Rdatatable / data.table

R's data.table package extends data.frame:
http://r-datatable.com
Mozilla Public License 2.0
3.62k stars 986 forks source link

Allow type override in := when i is just order() #2925

Open MichaelChirico opened 6 years ago

MichaelChirico commented 6 years ago
DT = data.table(a = 1:10)
DT[order(-a), a := paste0(a)]

This errors saying we should be explicit about type overrides, but:

DT[ , a := paste0(a)]

This code works fine (and is of course identical, but the same problem arises when the column update is order-dependent).

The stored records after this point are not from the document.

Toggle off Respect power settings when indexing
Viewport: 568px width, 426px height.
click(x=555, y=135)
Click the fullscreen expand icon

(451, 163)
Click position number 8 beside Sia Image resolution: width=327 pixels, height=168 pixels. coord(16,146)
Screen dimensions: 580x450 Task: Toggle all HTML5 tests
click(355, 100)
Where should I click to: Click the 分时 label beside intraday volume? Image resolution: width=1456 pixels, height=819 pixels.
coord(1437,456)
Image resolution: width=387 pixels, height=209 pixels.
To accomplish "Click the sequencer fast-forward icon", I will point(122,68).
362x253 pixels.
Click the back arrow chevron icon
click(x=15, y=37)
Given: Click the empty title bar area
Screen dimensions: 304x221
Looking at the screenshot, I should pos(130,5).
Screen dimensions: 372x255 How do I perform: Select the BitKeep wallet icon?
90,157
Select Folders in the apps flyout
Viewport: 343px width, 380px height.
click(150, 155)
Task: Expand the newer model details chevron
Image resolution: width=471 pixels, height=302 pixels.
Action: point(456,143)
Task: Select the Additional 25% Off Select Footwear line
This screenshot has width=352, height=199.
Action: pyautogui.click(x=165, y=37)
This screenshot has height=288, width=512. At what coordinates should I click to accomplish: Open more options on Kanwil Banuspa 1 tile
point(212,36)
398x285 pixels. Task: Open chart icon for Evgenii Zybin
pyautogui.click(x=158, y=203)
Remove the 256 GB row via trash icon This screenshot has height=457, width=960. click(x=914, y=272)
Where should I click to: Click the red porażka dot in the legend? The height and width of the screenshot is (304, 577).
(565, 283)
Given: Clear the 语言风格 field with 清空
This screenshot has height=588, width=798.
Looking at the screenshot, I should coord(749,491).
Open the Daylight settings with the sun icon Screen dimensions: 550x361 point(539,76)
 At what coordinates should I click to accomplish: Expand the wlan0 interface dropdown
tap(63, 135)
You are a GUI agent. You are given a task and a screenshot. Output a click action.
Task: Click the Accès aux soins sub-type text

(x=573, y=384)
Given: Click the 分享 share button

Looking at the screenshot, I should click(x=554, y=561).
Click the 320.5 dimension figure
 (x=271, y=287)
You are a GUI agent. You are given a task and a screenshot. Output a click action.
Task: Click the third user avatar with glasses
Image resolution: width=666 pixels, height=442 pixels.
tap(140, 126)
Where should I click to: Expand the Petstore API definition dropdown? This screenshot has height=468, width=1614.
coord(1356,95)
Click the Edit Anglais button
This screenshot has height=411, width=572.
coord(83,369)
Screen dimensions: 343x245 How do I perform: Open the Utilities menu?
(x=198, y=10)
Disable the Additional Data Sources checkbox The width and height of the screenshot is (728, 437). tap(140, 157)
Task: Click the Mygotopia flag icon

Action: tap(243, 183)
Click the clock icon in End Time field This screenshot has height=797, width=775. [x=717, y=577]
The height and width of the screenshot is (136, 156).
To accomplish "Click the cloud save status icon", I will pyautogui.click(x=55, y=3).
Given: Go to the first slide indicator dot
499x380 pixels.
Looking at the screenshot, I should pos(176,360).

Presumably this is because when i is non-empty, := suspects there could be a type collision if assigning a new type to a subset of rows.

But order queries in i are incapable of subsetting, so I would expect the behavior to be identical.

MichaelChirico commented 3 years ago

I got bit by this again.

Here seems like perfectly reasonable code to me:

DT=data.table(a = rep(letters[1:3], 3), b = 1:9)

Now, try to convert a to factor, with levels generated in reverse-b order:

DT[order(-b), a := factor(a, levels = unique(a))]

Actually, nothing is done -- because a is a character, and we're trying to assign factor->character, [ "smartly" coerces factor->character, resulting in no change at all (PS this is not at all clear from the verbose output, which could be improved -- I was totally at sea until I tried an example where a starts out as integer, then the := fails because it tries to assign integer->character, an error).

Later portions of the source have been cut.